THE TASKS
**a.** Answer these questions about the monitoring README below:
(i) What is the target for 95th percentile response time?
(ii) Which file holds the API Usage & Analytics dashboard?
(iii) What purpose does the README give for the DID Services Overview dashboard?
**b.** List every SLI/SLO target that the monitoring README gives, each with its value.
**c.** Reproduce the part of the monitoring README that opens with the words containing "The monitoring stack" and closes with "Security Metrics (security-metrics.json)".

EXTRACT TO READ
Skip to content

Latest commit

 

History

History

README.md

DID Identity Services Monitoring

This directory contains the monitoring infrastructure for the DID (Decentralized Identity) services, including Grafana dashboards, Prometheus configuration, and alerting rules aligned with security monitoring best practices.

Overview

The monitoring stack provides comprehensive observability for:

  • Security Metrics: Authentication failures, suspicious activities, rate limiting violations
  • Service Health: Uptime, response times, resource usage, error rates
  • API Usage Analytics: Endpoint usage patterns, user behavior, DID operations
  • Compliance Monitoring: Audit trails, data retention, unauthorized access attempts

Dashboards

1. DID Security Metrics (security-metrics.json)

Purpose: Monitor security-related events and potential threats

Key Panels:

  • Authentication Failures Rate
  • Rate Limit Violations
  • DID Verification Failures
  • Suspicious Activity Detection
  • JWT Token Validation Failures
  • Credential Issuance Activity
  • Security Events Timeline

Use Cases:

  • Detect brute force attacks
  • Monitor for credential stuffing
  • Track DID verification anomalies
  • Identify suspicious user behavior patterns

2. Service Health & SLI/SLO (service-health.json)

Purpose: Track service availability, performance, and resource usage

Key Panels:

  • Service Availability (SLI)
  • 95th Percentile Response Time
  • Memory & CPU Usage
  • Service Uptime by Service
  • Response Time Percentiles (50th, 95th, 99th)
  • Service Success Rate

SLI/SLO Targets:

  • Availability: 99.9% uptime
  • Response Time: 95th percentile < 200ms
  • Success Rate: >99.5% (non-5xx responses)
  • CPU Usage: <80% average
  • Memory Usage: <85% of allocated

3. API Usage & Analytics (api-usage-analytics.json)

Purpose: Understand API usage patterns and user behavior

Key Panels:

  • Total Request Rate
  • Active Users Count
  • DID Operations Rate
  • Credential Operations Rate
  • API Endpoint Usage
  • HTTP Status Code Distribution
  • Top User Agents
  • Verification Methods Usage
  • Request Heatmap - Usage Patterns

Business Insights:

  • Peak usage times
  • Most popular endpoints
  • User agent analysis
  • Geographic usage patterns
  • DID operation trends

4. DID Services Overview (services.json)

Purpose: High-level overview of all services with navigation links

Key Panels:

  • HTTP Request Rate by Service
  • HTTP Response Time Percentiles
  • Service Status Overview (Table)
  • HTTP Status Codes by Service
  • Memory Usage by Service
  • CPU Usage by Service

Metrics Categories

Core HTTP Metrics

# Request rate
rate(http_requests_total[5m])

# Response time percentiles
histogram_quantile(0.95, rate(http_request_duration_seconds_bucket[5m]))

ROWS
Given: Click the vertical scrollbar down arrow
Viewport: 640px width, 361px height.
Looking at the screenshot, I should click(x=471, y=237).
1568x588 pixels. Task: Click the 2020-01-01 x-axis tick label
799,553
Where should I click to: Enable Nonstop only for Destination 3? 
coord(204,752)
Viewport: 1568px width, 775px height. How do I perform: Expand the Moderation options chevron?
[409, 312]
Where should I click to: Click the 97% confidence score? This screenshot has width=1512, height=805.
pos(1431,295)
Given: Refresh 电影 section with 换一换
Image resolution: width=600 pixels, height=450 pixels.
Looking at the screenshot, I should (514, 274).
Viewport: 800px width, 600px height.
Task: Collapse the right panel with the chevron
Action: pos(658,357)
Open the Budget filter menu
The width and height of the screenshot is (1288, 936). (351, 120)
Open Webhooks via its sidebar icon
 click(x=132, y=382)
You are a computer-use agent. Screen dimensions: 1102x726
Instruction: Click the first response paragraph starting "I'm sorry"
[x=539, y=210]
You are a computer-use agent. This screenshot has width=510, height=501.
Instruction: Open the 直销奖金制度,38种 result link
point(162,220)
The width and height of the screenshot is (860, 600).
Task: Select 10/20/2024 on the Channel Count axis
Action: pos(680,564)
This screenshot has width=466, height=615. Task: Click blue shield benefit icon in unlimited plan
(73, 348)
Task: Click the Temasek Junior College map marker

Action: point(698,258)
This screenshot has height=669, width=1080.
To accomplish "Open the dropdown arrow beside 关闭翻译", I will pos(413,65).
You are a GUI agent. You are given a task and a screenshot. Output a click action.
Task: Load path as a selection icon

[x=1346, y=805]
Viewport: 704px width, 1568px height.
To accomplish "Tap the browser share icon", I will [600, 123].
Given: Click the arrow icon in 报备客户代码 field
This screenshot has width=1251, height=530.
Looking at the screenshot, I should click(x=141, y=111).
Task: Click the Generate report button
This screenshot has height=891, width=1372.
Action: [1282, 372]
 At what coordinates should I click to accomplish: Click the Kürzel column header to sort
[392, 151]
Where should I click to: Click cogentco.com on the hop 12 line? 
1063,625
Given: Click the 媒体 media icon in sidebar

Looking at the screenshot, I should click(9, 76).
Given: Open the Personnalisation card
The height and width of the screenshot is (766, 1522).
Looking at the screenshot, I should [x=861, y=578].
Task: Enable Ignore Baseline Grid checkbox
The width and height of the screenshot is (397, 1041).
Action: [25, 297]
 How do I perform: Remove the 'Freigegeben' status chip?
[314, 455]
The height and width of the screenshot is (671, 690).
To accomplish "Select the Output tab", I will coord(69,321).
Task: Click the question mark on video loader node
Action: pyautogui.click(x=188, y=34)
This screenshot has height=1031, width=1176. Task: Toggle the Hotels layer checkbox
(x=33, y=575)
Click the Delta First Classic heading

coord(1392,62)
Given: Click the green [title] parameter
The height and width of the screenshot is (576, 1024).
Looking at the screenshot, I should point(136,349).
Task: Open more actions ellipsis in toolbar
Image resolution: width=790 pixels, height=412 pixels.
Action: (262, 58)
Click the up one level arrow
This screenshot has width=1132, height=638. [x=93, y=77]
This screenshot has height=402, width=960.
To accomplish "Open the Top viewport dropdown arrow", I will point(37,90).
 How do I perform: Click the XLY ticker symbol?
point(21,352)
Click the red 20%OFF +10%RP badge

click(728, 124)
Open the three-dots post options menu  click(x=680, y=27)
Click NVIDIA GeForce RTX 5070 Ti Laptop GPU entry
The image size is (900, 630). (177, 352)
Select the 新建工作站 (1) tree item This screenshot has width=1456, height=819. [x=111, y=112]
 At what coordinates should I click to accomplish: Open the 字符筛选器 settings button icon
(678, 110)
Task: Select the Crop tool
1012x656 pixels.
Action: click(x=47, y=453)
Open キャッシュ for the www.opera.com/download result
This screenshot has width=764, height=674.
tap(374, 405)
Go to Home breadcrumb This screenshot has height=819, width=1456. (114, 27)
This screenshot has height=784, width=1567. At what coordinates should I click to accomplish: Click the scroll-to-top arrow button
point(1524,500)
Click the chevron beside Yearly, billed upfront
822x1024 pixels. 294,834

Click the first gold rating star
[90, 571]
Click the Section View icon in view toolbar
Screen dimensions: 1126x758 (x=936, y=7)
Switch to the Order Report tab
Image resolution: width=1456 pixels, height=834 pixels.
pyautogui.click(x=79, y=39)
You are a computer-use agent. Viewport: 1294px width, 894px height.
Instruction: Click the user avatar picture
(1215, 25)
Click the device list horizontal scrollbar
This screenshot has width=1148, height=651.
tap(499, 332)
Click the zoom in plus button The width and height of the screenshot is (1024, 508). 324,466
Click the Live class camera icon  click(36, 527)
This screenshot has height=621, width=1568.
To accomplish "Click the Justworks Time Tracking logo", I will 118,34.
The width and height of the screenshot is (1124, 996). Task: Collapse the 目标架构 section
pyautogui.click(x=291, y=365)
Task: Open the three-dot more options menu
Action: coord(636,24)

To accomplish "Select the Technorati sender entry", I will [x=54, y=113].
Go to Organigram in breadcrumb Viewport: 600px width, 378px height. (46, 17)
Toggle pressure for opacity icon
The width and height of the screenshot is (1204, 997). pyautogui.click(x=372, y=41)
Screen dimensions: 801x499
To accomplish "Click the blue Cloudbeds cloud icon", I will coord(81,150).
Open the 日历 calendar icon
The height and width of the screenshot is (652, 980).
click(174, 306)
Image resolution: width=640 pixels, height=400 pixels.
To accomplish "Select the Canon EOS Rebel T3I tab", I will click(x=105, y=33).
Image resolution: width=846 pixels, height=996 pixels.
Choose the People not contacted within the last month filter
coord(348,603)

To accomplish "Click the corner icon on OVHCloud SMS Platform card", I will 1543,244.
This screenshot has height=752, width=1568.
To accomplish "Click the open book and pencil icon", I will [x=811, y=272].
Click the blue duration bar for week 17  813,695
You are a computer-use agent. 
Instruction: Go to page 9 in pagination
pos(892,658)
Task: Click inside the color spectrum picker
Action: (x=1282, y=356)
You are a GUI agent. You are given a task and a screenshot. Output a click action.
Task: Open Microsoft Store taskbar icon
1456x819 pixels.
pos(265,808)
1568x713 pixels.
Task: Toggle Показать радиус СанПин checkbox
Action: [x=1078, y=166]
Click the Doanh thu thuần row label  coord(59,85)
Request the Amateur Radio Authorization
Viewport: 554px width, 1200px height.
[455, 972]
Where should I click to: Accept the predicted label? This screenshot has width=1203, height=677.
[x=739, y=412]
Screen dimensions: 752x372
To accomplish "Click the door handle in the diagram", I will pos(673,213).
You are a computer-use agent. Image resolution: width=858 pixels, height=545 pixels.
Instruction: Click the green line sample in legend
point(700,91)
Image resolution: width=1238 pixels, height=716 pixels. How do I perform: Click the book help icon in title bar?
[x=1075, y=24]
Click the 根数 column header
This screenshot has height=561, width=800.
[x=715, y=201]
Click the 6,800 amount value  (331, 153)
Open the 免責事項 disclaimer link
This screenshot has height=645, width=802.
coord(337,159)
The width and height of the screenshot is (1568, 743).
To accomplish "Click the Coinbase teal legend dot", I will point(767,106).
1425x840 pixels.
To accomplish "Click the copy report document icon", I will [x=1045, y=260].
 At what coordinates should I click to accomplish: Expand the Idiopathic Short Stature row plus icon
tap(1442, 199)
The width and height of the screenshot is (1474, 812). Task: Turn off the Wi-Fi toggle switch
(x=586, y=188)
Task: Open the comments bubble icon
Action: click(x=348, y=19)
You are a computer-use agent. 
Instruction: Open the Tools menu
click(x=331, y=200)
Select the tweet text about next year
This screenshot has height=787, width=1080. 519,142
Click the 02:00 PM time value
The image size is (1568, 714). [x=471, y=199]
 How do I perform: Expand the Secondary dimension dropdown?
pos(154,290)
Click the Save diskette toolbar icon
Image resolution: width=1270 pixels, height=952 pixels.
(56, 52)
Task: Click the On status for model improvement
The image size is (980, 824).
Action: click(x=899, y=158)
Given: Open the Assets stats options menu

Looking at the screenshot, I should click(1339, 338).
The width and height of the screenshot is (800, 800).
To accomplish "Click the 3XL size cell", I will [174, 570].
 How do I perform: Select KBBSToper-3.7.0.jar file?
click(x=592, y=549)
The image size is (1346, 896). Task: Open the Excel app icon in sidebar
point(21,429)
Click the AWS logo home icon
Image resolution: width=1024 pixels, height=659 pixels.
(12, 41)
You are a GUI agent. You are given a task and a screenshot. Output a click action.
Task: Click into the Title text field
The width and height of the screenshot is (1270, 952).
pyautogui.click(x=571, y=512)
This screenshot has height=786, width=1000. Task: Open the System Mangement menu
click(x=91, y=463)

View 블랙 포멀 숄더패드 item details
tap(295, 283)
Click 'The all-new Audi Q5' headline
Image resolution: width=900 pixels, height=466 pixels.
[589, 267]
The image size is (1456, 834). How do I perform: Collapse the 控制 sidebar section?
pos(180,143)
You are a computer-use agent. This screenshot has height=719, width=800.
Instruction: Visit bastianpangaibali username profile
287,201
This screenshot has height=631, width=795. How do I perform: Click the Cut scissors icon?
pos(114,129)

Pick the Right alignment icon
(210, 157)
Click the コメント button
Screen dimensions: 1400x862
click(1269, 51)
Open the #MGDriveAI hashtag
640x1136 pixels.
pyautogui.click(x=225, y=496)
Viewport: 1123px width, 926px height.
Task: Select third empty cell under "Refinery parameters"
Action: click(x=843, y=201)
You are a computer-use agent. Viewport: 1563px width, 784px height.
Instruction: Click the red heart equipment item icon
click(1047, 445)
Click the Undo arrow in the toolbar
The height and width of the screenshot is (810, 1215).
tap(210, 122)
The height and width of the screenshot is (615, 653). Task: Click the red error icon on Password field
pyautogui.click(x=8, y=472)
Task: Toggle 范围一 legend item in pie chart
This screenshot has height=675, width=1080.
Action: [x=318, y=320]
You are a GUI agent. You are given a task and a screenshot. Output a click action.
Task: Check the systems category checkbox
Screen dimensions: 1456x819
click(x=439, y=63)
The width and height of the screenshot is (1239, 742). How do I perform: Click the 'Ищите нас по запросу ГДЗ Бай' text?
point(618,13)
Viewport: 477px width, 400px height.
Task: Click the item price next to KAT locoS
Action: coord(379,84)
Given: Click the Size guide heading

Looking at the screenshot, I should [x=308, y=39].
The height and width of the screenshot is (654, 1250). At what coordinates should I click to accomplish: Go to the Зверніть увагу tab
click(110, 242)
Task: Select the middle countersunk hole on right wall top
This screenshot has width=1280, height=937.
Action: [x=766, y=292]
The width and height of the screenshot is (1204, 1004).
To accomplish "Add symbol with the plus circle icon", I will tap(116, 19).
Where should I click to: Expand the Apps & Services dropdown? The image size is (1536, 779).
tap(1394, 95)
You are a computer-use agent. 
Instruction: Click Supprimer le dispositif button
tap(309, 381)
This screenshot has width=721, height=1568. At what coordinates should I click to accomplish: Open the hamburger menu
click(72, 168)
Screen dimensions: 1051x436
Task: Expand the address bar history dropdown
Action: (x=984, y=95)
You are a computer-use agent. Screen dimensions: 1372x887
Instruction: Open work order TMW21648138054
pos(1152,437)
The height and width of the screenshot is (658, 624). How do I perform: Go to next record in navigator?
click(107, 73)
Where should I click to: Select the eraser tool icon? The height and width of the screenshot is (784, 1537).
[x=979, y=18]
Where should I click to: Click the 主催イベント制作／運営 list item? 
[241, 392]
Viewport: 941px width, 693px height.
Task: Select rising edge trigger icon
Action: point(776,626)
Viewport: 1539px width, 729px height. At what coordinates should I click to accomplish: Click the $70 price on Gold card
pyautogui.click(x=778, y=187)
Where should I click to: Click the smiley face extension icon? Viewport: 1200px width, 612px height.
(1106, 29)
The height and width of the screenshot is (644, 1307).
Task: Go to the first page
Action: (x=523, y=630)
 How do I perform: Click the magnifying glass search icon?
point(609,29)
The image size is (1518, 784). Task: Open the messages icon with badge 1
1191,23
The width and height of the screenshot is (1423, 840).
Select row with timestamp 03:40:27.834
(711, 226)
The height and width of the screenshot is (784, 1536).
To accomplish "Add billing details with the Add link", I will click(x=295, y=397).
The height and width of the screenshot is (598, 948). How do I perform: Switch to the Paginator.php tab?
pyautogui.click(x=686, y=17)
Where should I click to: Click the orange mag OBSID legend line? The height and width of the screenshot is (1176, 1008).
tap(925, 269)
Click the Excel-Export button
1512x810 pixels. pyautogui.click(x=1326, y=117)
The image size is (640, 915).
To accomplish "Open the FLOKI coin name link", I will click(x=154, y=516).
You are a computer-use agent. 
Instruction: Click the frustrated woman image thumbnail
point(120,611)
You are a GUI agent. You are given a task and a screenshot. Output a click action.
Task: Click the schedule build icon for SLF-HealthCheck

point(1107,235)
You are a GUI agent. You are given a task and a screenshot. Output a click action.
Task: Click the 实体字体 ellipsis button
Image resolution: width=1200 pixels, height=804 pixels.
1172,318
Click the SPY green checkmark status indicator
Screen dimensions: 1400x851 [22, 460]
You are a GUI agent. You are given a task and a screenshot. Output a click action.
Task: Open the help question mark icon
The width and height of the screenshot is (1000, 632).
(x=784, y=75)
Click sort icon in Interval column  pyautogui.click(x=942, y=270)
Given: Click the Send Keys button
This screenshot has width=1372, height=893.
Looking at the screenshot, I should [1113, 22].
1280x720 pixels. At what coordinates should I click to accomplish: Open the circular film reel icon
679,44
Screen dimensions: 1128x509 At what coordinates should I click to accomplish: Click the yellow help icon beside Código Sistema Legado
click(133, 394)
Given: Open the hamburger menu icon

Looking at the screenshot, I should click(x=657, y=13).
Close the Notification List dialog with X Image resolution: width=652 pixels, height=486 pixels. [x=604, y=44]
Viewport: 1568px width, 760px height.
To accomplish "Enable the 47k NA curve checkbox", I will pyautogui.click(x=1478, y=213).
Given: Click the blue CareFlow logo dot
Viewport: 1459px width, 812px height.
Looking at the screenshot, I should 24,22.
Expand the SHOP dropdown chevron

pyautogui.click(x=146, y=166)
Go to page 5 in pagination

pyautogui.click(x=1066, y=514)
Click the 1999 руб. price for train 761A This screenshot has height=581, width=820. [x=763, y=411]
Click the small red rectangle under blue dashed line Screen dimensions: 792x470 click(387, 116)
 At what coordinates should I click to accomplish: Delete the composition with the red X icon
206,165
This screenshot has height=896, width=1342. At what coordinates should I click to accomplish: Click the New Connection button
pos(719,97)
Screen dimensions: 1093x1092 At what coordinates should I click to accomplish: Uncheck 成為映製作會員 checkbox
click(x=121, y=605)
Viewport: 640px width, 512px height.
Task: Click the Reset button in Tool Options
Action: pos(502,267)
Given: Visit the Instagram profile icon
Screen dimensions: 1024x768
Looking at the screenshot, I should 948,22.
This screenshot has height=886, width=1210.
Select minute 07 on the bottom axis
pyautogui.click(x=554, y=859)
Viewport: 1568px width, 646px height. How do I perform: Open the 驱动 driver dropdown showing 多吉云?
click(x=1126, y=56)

OUTPUTS
**a.**
(i) Under 200ms.
(ii) api-usage-analytics.json
(iii) A high-level overview of all services with navigation links.

**b.**
- Availability: 99.9% uptime
- Response Time: 95th percentile < 200ms
- Success Rate: >99.5% (non-5xx responses)
- CPU Usage: <80% average
- Memory Usage: <85% of allocated

**c.**
The monitoring stack provides comprehensive observability for:

  • Security Metrics: Authentication failures, suspicious activities, rate limiting violations
  • Service Health: Uptime, response times, resource usage, error rates
  • API Usage Analytics: Endpoint usage patterns, user behavior, DID operations
  • Compliance Monitoring: Audit trails, data retention, unauthorized access attempts

Dashboards

1. DID Security Metrics (security-metrics.json)